The trail lies sandwiched between a real estate office and a police station. The hurry of the day departs as I step out of my shoes onto pavement radiating with heat. Barefooted, I can feel the contours of the earth and the connection between us. Each footstep is placed with intention, each movement releasing a crusted layer of daily-grind resistance. Moments before there was only exhaustion, now eager anticipation resides.
This is where I breathe.
Just past the rush of an air conditioner unit, I turn a corner and leave the bustle of the shopping center behind. Shade cools the ground under my feet. The loudest sounds are the wind rustling through the cascara leaves and the petulant caw of a young crow. The air is thick and damp with the sun-warmed sweetness of blackberry and alder. My lungs fill for the first time in what feels like days. I feel my shoulders drop, and I’m surprised to find how tightly I’ve been holding them.
This is where I slow down.
There is a blue mark on the pavement under an ancient tree, its original meaning long forgotten. Now it marks the gateway, hidden unless you know where to look. No one witnesses me stepping lightly from the man-made trail into the wild. I pretend the narrow path disguised by nettle and fern is my secret place, though the occasional heavy footprints left by man and dog prove me wrong. I step lightly from a rotting log to the soft stream bank and enter the flow. The balls of my feet tingle in the cool water. A deep sigh escapes my lips.
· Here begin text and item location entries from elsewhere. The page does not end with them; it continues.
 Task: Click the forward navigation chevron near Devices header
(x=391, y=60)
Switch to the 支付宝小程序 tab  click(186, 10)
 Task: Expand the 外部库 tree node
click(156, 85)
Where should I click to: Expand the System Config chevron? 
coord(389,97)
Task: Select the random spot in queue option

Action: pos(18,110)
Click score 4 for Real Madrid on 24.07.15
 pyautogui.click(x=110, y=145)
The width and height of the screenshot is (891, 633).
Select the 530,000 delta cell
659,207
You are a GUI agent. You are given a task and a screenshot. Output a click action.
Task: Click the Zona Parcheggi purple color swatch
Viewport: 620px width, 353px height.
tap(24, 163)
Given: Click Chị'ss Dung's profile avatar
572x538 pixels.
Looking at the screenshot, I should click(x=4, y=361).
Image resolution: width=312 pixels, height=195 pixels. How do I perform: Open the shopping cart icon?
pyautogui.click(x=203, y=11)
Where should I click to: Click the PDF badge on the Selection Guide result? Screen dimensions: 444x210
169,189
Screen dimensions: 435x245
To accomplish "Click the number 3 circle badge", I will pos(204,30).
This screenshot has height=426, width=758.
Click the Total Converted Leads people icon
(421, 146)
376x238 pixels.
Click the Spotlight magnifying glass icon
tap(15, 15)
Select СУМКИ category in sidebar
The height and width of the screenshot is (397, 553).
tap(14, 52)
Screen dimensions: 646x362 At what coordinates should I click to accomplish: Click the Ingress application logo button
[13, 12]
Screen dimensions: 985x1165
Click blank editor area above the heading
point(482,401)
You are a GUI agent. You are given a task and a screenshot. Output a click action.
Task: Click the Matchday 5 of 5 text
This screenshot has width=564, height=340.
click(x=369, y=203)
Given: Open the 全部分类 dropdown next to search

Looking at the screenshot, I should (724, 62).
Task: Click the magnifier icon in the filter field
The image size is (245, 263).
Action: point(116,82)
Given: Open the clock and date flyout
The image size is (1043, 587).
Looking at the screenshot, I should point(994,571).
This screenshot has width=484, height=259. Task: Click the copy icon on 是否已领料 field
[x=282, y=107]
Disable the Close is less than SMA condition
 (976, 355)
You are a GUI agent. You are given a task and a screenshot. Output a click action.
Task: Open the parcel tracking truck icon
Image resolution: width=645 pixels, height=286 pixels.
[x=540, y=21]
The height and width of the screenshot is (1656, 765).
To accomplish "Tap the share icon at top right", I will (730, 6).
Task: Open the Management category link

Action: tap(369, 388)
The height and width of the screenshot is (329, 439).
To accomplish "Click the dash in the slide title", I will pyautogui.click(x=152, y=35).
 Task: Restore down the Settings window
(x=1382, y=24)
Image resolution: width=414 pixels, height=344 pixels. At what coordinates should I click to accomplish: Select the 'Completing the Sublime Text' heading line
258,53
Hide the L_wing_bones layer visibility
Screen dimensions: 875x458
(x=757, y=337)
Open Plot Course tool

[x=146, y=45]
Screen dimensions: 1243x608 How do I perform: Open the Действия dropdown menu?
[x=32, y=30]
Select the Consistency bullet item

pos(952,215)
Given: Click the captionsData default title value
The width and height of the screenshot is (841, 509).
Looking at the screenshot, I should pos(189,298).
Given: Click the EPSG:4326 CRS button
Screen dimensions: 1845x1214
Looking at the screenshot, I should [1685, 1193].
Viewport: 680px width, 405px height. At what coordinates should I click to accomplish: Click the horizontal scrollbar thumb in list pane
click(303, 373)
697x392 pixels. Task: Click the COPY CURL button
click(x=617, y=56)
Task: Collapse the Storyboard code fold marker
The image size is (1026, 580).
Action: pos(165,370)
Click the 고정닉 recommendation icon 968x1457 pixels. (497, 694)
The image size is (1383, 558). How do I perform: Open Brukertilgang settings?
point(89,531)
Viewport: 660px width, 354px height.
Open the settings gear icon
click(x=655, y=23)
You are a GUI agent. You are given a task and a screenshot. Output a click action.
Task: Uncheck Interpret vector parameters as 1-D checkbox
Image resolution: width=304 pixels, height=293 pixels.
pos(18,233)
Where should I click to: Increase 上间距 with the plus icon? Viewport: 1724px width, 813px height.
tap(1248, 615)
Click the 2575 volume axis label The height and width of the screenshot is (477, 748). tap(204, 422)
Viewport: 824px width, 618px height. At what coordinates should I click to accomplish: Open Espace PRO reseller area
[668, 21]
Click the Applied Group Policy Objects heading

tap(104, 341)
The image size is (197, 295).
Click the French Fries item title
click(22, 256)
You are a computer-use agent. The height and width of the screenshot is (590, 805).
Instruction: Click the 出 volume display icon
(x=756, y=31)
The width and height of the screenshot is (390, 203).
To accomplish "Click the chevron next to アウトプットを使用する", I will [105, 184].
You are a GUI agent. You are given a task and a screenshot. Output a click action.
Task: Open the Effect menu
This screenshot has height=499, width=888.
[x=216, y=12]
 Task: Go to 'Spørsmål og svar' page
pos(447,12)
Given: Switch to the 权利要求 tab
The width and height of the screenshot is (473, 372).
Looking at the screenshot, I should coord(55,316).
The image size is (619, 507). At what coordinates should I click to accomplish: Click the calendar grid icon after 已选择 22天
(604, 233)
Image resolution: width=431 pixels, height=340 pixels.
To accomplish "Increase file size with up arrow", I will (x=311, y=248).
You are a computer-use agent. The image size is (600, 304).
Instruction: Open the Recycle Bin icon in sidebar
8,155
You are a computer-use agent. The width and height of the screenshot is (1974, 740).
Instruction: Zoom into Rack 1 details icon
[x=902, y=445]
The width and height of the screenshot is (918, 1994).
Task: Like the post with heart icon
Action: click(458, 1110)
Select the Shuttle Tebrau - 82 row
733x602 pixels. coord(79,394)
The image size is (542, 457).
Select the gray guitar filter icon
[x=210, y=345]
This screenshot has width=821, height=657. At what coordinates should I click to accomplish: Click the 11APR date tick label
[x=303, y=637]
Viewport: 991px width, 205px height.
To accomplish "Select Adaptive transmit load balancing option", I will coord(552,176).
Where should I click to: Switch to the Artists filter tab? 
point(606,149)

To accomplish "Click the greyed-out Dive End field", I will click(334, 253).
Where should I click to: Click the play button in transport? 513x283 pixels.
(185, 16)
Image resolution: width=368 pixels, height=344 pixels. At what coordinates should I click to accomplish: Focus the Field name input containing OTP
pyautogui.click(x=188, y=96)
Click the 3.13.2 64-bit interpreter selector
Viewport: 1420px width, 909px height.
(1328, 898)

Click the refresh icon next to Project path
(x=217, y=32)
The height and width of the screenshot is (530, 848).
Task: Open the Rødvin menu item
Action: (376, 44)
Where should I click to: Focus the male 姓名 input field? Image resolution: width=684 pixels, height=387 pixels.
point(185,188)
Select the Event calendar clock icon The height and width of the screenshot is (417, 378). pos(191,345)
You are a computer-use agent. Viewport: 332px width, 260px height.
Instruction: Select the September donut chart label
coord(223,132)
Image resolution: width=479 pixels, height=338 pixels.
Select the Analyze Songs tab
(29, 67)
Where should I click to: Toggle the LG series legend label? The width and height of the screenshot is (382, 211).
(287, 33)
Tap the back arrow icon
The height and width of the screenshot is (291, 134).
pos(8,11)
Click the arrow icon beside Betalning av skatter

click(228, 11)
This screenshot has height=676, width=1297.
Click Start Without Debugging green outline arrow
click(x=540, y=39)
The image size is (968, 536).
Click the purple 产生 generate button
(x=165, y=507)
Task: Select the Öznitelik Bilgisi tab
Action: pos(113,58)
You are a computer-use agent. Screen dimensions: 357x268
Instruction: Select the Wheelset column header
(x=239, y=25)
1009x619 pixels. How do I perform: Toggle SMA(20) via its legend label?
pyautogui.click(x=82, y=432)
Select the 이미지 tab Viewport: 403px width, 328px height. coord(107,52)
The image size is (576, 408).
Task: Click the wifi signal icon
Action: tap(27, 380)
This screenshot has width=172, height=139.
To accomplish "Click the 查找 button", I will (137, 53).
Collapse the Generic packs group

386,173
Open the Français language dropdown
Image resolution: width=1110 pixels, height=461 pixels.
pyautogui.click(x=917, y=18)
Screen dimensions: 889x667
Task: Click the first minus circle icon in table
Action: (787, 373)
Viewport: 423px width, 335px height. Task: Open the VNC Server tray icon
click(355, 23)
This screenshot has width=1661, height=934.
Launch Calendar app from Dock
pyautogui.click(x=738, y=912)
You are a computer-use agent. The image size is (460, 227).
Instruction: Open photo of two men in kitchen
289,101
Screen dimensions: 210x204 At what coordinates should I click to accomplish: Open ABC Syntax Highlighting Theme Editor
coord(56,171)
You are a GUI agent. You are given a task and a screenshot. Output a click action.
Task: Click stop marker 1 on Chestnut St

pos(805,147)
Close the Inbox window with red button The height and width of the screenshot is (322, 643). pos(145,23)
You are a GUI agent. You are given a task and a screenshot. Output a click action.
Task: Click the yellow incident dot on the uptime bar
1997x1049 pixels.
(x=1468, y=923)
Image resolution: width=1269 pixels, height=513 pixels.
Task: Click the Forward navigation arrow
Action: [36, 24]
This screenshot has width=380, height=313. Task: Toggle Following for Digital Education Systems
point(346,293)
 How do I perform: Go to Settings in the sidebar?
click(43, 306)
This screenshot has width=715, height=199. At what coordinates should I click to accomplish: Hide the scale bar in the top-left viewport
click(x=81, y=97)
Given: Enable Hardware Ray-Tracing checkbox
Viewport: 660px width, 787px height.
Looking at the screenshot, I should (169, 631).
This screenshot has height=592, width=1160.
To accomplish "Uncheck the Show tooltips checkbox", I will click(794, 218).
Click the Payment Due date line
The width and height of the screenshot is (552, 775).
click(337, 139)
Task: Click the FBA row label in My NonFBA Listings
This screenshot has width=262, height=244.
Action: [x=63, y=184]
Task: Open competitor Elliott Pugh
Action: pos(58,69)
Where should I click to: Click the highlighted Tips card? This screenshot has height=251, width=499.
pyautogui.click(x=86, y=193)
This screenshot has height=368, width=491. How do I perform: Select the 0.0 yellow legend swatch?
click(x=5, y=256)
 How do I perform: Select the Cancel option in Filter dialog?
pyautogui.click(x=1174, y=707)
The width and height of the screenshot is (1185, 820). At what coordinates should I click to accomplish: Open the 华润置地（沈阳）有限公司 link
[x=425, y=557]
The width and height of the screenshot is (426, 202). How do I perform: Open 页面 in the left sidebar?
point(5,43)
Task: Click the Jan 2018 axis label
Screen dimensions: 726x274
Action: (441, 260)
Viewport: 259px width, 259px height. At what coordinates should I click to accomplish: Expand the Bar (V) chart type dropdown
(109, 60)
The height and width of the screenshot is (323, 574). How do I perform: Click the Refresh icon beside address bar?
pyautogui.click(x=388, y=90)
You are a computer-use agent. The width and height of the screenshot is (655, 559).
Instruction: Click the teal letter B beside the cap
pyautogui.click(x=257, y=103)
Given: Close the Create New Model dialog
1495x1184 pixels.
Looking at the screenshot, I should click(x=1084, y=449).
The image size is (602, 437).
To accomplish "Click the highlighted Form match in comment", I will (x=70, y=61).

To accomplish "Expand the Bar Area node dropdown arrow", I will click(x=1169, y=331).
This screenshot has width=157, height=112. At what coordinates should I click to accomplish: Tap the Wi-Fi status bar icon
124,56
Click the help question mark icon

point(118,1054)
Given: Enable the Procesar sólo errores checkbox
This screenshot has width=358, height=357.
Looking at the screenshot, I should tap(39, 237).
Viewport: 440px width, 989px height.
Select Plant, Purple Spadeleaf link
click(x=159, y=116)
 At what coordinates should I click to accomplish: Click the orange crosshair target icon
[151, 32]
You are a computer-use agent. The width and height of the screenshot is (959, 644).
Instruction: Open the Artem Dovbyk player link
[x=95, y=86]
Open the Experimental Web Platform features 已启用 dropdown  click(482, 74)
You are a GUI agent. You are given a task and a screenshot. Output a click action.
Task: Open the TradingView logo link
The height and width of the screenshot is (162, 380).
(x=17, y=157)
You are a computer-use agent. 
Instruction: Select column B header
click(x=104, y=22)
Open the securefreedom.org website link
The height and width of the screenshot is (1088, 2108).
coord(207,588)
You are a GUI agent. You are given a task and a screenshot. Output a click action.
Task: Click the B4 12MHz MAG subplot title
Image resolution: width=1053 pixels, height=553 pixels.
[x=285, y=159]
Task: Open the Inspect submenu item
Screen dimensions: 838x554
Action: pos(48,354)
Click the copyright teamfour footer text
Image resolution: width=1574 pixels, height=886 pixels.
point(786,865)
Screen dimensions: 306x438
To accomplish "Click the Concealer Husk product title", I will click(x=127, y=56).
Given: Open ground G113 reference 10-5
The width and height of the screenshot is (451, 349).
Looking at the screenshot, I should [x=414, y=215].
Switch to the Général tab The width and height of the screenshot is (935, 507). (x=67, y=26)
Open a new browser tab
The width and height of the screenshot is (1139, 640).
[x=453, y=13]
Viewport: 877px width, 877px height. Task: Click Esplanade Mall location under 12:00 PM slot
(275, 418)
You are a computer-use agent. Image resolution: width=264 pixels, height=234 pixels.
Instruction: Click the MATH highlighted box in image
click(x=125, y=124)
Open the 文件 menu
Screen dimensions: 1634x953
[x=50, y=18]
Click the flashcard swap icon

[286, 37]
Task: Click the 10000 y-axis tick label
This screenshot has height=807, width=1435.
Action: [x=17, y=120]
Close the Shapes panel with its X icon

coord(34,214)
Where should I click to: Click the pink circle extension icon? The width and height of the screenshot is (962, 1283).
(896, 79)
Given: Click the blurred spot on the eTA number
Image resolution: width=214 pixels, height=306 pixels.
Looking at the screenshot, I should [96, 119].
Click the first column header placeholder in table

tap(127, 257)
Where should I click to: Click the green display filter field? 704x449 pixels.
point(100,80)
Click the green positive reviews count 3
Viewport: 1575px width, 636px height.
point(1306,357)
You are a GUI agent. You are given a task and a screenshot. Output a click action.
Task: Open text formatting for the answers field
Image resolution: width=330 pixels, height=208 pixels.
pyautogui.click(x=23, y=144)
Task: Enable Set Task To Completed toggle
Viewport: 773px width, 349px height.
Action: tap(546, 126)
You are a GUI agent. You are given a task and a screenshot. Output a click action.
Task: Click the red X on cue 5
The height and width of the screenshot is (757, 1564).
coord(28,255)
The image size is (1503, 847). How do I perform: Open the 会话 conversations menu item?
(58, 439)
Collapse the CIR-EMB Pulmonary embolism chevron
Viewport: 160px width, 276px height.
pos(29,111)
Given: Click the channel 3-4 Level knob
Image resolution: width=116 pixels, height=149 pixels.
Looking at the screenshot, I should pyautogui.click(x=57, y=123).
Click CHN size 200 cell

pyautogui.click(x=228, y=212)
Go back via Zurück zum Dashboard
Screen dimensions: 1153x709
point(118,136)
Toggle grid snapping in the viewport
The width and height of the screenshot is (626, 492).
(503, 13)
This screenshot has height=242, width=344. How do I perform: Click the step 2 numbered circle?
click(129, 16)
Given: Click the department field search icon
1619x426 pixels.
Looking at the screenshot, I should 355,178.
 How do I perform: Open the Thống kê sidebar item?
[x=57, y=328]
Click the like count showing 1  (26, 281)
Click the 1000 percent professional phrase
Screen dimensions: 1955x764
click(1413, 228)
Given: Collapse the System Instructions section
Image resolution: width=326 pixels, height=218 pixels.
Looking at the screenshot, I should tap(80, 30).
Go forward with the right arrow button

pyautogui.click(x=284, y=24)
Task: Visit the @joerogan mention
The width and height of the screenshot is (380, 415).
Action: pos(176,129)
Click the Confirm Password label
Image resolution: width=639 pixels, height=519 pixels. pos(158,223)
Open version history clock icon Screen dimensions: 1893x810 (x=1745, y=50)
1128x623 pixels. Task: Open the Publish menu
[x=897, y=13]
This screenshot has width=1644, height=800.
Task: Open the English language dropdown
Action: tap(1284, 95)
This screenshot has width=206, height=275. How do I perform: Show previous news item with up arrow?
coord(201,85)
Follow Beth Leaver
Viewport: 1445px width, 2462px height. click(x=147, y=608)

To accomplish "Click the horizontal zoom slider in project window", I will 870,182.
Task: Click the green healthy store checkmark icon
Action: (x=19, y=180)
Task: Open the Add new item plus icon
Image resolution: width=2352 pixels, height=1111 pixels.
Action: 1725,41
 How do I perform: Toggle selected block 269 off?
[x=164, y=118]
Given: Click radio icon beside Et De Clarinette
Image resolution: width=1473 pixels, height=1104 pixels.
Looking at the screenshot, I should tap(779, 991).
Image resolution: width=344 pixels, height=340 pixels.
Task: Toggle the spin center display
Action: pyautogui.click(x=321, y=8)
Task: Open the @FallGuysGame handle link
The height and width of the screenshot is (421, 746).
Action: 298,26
This is where I am made aware.
Patches of sand weave between the speckled stones of the stream bed. Each step in the clear water is a meditation in presence and attention. If I hurry, the smooth tumbled rocks push painfully against my tender arches. If a misplaced footfall stirs the silty bottom, I must wait for it to settle before continuing. Patience is rewarded. Damselflies skip along the water’s surface. Salmon fry dart around my toes. Sunlight illuminates the copper-colored back of a lamprey, long and slender as a pencil. It slithers away from my shadow, mouth groping for its next stone anchor. A crawdad, as big as my hand, moves ponderously through the shadows. The journey to my pebbled beach is much longer than the ten footsteps the stream measures across.
This is where I am still.
The minutes stretch into hours that seem like seconds. The days pass, the calendar marked by new blossoms and ripening berries. It is only here in the dappled sunlight that I am fully at peace, the grating urgency of my city life soothed. A yellow warbler and his mate glow brightly against tree-bark-brown before disappearing into the green. A mallard rounds a bend in the stream, watching me for long moments before continuing on her way. Her encouraging quack! reveals four ducklings trailing behind her. The sun flashes against her indigo wing patches as she leads them bouncing downstream over tiny riffles. The salmon fry have grown strong enough to leap out of the water, and I applaud their efforts wildly. A dragonfly perches on my toe. A beetle helps itself to my fruit salad.
This is where I am alive.
I leave and return and leave again. Summer passes, fall settles in. The sun dips below the tree-line leaving my beach shadowed. I bundle against the chill and wade across a stream transformed. The normally cheery water now runs high, its mirrored surface an inky reflection of the surrounding late-autumn gloom. Most of the birds are gone. The salmon fry are gone too, having floated away to new homes near the river. I dreamt of seeing the glossy backs of grown salmon lifting above the waterline, pushing towards spawning grounds upstream. But I have missed them. I give in to the current of the season and drift off too.
This is where I find peace.
With the shift in weather, I retreat to the mountains, miles from roads now instead of footsteps beyond the door of my workplace. Dreary lowland rain transforms into a thick blanket of snow that drapes the landscape, smoothing the jagged edges of granite and those of my soul. Cascara grows abundant here too, its twigs snapping whip-like as I push past them. But at this altitude, Cottonwood and Alder have given way to Doug Fir and Hemlock, their branches bowing under the weight of snow. I fill my pockets with their perfect tiny pinecones, inhaling the warm smell of pitch and clean chill of ice. Material worries lift from my thoughts in a cloud of warm breath. Snowflakes gather on my eyelashes, their touch gentle on my cheeks grown rosy with cold. The gravely cry of a grey jay breaks the silence, and suddenly I’m aware of the faint sound of a stream, hidden and waiting for spring.
This is where I am home.
Your fiction reads like a beautiful poem. Thank you for sharing. Too bad “they” didn’t accept it. It’s their loss.
Thank you Trina! It was just a little something I liked, about a place I love. Glad you liked it too!
Love this! Especially the “still” paragraph. You so beautifully reveal a rich world steps away from the hustle and bustle. How many work in those buildings and have no idea what lives next door? How wise of you to spend moments of your day here.
Just discovered your blog, Robyn! Love the image – and your writing is, as always, terrific and insightful.